ONG BAK 3
Reviewed by: Andre Manseau
Tony Jaa & Panna Rittikrai
What's it about
Picking up where Ong Bak 2 had left off, Tien is captured and almost beaten to death before he is saved and brought back to the Kana Khone villagers. There, he is taught meditation and how to deal with Karma but very soon his arch rival returns for a final duel.
Is it good movie?
You know, I really liked the first Ong Bak. The second one took place in ancient times though and didn't have the budget of the first one and ended up looking hokey. Tony Jaa's previous effort the Protector wasn't overly good either, with bad sound effects and a lackluster (I know plot is secondary) plot that didn't help things.
Tony Jaa is an unbelievable athlete, without a doubt. He's one of the most incredible martial artists I've ever seen and I hope he gets absorbed into American movies sometime soon.
Anyway, on to the flick. This one starts right where the last one ended and Jaa has been captured by the enemy. Anyway, this is a big fight scene that ends up being quite impressive and Jaa's character Tien gets his butt kicked when he succumbs to the sheer number of the gang. I hope you really, really like the opening fight scene because it's the last one you see for far too long.
The rest of this flick (and by that I mean almost another HOUR) is Tien learning about himself and the spirits and the gods and becoming enlightened after he is scooped up by some villagers. All of the action is really limited in this first hour or so. When he finally does go through his body reincarnation or whatever, Tien is a new man and has to relearn everything and reset his bones before he fights again.

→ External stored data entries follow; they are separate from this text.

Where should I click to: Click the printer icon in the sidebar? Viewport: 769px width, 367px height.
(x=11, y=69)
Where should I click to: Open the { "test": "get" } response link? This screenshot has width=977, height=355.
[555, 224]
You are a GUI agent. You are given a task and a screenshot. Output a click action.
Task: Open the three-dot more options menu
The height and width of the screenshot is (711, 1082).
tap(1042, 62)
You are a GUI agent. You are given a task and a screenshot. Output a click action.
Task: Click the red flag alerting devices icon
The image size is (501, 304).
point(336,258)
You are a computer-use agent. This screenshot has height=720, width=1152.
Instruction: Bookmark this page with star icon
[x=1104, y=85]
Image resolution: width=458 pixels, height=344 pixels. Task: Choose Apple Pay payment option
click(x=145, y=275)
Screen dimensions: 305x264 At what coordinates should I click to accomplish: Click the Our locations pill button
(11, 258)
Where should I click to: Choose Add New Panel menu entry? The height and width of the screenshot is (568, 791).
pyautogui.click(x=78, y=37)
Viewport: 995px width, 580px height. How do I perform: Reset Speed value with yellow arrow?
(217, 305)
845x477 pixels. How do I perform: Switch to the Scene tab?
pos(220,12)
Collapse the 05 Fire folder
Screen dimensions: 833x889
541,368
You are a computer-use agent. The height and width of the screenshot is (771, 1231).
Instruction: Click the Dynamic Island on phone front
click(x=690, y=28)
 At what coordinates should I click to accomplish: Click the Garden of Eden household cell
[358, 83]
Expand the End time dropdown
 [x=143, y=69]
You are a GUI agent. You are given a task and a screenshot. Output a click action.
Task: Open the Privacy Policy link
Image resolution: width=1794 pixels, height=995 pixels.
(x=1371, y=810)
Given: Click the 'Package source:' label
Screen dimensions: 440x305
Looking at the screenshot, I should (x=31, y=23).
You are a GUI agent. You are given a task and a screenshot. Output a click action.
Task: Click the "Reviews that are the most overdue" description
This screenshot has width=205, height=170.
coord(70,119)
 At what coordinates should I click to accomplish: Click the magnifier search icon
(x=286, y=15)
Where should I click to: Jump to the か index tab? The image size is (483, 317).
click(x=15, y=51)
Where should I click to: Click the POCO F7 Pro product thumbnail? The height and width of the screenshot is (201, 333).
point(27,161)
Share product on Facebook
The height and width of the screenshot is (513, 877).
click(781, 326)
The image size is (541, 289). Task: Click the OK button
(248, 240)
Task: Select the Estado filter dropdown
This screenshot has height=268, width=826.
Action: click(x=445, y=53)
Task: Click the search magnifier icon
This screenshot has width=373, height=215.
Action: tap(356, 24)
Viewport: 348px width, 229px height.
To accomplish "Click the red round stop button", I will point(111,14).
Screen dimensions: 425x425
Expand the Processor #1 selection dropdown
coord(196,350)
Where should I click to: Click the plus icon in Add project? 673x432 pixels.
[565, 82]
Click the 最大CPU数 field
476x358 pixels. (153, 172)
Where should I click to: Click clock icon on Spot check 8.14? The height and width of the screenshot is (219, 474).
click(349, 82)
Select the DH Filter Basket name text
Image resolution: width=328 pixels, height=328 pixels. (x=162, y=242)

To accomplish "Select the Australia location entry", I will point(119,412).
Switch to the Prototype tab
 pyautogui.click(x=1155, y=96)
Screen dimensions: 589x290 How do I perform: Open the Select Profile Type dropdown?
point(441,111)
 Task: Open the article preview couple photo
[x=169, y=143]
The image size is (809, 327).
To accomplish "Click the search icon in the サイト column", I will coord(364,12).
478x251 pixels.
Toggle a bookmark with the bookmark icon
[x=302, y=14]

Most of the action stuff comes from Dan Chupong while Tien is down. Chupong once again plays the deliciously evil Crow Ghost. This is more of a flick to watch this guy shine. He's an awesome martial artist and deserves his time in the spotlight. As a negative, the 'annoying comedy sidekick' is back and still isn't funny. Oh, and there is more 'elephant fu' in this one although I felt it came off a bit silly.
When Tony finally learns his new style, it makes me miss his Muay Thai. The big battle between Tien and Crow ghost is disappointing, and doesn't seem to deliver as much as it should given how long the audience waits for it. As I mentioned previously, Tien's new style involves dance moves and although it can look pretty it doesn't hit as hard. It isn't as brutal and can look a bit silly from time to time.
So, if you're really into Tony Jaa and need to see everything he's done then you'll probably need to pick this up. There are a few cool action sequences but nothing to really blow your mind if you've seen the last two films. I didn't care much for the last one and this one hasn't exactly won me over either. Luckily, this is supposedly the last film for Ong Bak so hopefully something better can come next!
Video / Audio
Video is presented in 2.35 : 1 widescreen and looks pretty sharp and clear.
Audio comes in Dolby 5.1 and sounds okay, but isn't anything special or overly dynamic.
There's a 10 minute Interview with Tony Jaa, who really puts over the silly bit of 'elephant fu' as some of his favorite stuff in the movie.
There is also a 14 minute documentary about the making of the film that isn't overly memorable and is more or less just raw footage edited together.
Finally, a trailer for Ong Bak 3, Ong Bak 2, Merantau, Chocolate, The Grudge: White Ghost/Black Ghost and Kamu
I think this one ends up being for faint only, unfortunately. There just wasn't enough action in this one to keep me interested. Unfortunately, Jaa should likely stick to acting instead of acting and directing. Again, this seems for die-hard fans only.